When it comes to aircraft, de Roo added, the Commission should not bow to the US, where environmental noise may be a less crucial issue than in more densely populated EU member states.

"What we want is for the Commission to make European norms that are better than the weaker international norms," he said.

"This is something that the Commission doesn't like but it's in the directive so they have to do it."

Some Commission officials were not pleased when the noise directive was passed, and were "slamming doors without greeting us", the MEP recalls.

But the issue certainly is not a new one: The Commission in its fifth environmental action programme for 1992-2000 had originally called for a directive harmonizing how member states measure environmental noise by 1994 and for another directive on EU-wide norms a year later.

But then the "subsidiarity principle" was cited, and the noise plans were shelved until the then French environment minister, Dominique Voynet, "brought them back out of the cupboard" in 1999, de Roo said. The noise directive that he subsequently ushered through the Parliament essentially takes "50 different ways of measuring noise" across the EU and narrows this down to one method all must follow, the "LDEN" system, to measure noise in four categories - road, rail, air/airports and plants/factories.

The "L" refers to the standard used, the other letters refer to "day", "evening" and "night", respectively.

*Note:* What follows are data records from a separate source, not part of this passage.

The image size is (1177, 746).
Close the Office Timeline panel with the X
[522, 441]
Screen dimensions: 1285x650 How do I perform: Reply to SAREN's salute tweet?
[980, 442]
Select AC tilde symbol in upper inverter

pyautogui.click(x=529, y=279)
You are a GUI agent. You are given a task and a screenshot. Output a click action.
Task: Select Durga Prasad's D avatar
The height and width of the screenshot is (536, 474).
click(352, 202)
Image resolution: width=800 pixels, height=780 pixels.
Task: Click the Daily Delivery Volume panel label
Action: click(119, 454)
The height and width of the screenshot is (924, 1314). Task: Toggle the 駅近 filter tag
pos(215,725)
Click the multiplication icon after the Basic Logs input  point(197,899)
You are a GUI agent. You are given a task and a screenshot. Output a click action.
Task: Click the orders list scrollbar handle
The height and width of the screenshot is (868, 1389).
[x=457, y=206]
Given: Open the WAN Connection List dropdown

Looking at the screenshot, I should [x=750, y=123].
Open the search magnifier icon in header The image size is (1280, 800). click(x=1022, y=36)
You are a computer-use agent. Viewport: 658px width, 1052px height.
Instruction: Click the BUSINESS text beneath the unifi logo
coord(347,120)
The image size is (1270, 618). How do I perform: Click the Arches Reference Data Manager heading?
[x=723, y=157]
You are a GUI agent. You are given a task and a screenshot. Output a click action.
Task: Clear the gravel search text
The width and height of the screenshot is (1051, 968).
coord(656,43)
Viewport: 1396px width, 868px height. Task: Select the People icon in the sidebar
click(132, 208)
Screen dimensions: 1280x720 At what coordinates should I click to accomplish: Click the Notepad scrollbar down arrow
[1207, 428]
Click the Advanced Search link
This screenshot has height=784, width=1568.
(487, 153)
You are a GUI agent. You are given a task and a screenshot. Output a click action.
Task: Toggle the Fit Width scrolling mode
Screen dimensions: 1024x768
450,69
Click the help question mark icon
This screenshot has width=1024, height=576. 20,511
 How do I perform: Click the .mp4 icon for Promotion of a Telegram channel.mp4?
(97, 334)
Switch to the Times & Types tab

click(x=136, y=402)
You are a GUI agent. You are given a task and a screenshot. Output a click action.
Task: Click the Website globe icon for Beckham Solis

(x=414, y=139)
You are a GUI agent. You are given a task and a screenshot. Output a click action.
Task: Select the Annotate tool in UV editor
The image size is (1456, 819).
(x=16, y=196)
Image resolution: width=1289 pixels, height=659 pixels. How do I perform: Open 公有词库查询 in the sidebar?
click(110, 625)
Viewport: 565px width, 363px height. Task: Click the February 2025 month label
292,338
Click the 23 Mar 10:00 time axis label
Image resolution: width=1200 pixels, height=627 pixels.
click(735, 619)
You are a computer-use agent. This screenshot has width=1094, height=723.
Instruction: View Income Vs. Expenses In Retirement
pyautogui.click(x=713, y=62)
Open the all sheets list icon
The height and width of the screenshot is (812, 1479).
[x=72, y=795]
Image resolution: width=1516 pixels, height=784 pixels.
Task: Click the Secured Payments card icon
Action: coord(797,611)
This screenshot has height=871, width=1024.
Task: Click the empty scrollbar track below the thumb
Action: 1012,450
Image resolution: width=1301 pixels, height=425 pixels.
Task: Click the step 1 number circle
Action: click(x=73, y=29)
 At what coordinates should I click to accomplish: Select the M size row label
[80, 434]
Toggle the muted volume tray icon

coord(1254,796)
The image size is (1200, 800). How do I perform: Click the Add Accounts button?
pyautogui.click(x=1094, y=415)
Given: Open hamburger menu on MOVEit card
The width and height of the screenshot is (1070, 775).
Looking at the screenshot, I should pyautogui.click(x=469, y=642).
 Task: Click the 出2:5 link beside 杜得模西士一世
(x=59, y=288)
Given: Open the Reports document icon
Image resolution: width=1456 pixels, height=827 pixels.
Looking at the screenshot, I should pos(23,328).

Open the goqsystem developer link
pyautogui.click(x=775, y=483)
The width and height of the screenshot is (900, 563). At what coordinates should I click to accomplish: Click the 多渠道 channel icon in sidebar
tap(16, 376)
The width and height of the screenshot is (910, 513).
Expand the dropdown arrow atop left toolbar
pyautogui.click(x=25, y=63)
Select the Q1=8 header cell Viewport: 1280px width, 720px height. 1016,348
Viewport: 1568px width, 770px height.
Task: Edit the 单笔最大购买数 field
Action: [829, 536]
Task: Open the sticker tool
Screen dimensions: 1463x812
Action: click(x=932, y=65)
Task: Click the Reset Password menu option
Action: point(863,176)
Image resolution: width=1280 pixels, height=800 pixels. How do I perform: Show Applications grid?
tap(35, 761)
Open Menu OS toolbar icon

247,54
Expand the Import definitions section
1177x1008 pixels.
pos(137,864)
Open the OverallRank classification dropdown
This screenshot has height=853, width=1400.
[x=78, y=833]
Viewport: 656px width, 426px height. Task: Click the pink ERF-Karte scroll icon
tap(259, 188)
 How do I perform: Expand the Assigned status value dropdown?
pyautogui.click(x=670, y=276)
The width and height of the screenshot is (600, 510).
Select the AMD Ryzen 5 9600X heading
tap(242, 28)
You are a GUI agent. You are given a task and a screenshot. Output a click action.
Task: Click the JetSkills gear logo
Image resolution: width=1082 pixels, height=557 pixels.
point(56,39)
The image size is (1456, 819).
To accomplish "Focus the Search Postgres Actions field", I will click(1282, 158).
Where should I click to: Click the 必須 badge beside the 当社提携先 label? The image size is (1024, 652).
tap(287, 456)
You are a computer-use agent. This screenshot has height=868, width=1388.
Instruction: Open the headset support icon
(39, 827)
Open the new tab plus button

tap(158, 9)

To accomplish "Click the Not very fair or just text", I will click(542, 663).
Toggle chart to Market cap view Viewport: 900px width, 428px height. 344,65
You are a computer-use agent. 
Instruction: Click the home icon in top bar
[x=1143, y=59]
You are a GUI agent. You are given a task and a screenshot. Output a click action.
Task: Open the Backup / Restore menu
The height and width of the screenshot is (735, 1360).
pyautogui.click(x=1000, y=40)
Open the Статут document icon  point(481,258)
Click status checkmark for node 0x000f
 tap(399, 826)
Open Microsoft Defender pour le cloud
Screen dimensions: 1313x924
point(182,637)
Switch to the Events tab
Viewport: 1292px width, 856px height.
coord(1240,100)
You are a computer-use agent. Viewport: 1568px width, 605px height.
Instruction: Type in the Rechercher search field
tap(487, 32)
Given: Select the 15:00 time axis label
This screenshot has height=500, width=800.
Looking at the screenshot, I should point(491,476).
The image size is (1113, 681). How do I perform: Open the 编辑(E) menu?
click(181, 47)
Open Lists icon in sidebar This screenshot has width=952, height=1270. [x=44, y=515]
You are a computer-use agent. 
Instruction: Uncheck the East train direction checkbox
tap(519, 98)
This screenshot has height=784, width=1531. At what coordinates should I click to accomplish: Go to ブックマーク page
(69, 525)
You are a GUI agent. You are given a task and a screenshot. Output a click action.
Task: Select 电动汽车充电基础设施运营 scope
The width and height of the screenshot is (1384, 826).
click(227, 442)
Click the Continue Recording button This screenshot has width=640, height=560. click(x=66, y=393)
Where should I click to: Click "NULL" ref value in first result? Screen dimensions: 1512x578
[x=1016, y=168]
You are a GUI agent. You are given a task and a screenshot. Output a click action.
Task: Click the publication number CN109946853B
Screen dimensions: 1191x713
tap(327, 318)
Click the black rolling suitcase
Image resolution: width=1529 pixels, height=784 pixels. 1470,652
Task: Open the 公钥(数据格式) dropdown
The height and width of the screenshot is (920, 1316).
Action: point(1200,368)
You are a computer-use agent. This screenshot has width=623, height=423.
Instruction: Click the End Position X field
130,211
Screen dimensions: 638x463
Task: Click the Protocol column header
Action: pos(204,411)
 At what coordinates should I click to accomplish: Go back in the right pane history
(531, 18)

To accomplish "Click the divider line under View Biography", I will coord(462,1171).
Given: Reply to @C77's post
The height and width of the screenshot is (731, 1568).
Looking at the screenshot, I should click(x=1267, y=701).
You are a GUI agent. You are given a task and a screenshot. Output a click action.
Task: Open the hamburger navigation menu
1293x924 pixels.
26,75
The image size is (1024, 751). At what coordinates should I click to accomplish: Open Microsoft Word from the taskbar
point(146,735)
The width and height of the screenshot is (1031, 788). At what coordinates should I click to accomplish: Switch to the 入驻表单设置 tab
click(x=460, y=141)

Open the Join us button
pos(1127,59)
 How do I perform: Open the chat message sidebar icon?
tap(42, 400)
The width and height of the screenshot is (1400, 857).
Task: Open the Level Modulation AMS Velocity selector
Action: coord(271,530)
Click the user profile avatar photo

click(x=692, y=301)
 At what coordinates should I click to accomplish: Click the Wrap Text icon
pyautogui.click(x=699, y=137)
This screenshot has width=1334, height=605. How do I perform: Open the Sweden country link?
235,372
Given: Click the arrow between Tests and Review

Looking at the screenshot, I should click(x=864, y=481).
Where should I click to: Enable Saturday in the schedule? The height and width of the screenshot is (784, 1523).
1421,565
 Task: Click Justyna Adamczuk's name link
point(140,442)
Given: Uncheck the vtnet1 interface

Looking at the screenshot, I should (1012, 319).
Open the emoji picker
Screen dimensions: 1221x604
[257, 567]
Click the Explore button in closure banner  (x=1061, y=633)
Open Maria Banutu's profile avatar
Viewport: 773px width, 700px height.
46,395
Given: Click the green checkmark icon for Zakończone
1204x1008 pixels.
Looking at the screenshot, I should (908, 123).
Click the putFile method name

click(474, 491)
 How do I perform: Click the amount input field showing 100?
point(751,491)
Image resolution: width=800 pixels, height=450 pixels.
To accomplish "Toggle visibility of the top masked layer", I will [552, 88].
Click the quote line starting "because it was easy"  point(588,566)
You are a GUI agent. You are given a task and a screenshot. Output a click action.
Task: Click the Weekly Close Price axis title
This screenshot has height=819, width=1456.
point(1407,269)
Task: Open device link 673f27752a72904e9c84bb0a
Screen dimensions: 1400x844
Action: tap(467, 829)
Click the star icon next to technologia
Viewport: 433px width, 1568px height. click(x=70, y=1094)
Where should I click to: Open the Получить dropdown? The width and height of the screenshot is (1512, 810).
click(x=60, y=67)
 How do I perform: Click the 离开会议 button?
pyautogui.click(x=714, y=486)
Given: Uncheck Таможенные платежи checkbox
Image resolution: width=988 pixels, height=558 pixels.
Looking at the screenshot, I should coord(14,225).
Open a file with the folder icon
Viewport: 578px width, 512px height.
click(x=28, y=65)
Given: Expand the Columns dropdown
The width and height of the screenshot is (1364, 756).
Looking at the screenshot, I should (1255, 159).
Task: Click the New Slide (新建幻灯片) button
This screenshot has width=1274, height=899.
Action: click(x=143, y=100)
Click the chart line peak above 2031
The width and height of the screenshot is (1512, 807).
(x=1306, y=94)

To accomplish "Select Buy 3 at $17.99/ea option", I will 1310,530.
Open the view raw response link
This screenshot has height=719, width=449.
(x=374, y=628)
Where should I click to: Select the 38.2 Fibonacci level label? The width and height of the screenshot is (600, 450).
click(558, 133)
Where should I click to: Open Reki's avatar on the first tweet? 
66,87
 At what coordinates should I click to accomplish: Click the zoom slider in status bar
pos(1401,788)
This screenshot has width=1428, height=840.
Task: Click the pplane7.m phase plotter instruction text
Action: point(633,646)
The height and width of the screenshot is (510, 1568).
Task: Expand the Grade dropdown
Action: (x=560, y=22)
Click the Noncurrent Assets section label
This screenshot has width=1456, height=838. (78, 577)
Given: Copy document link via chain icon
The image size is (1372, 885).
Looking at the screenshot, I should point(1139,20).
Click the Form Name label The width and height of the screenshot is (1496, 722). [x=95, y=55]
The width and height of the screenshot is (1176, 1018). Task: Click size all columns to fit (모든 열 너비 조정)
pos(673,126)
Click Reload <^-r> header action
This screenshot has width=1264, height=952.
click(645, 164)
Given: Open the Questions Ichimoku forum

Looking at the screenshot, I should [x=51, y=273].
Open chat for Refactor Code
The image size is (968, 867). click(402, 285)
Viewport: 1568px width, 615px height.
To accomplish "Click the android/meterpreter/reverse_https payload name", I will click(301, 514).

In measuring noise levels, the system applies a common-sense mechanism. The day counts as 12 hours, the evening is five, with noise levels graded by a multiple of five, and the night (from 11pm to 7am) is eight hours, multiplied by ten, meaning every daytime noise would be counted ten times.

While the current "night" period at Frankfurt Airport is six hours, the LDEN system does not mean that the airport must shift to an eight-hour night period, explains de Roo.

It does, however, mean that all member states must measure noise using the same system. They must submit reports, including detailed maps reflecting noise concentrations, to the Commission by next year. They must also develop "action plans" by 2007.

But are all these legal requirements just pie-in-the-sky? According to de Roo, in many cases it is not that costly or difficult to harness advanced technologies to make the modes of transport we find indispensable much quieter.

Take tyres: "In Germany, they have developed a tyre that produces half the noise for the same price [as a conventional tyre]."

As for noisy automobile engines, the bane of many a city-dwellers' existence, de Roo claimed the car industry is now arguing that "the big noise comes from the tyres, not the motors". An EU directive on noise from cars is up for a revision in 2006 as well, he added.

Although de Roo would have liked to go even further in his anti-noise crusade, he heralded the 2002 noise directive as "a good start".

At least one third of European Union citizens suffer from environmental noise pollution and some ten million more suffer disturbance, according to European Commission estimates. Article reports on a two-day conference at the European Parliament on 12-13 November 2003, focusing on transport-related noise.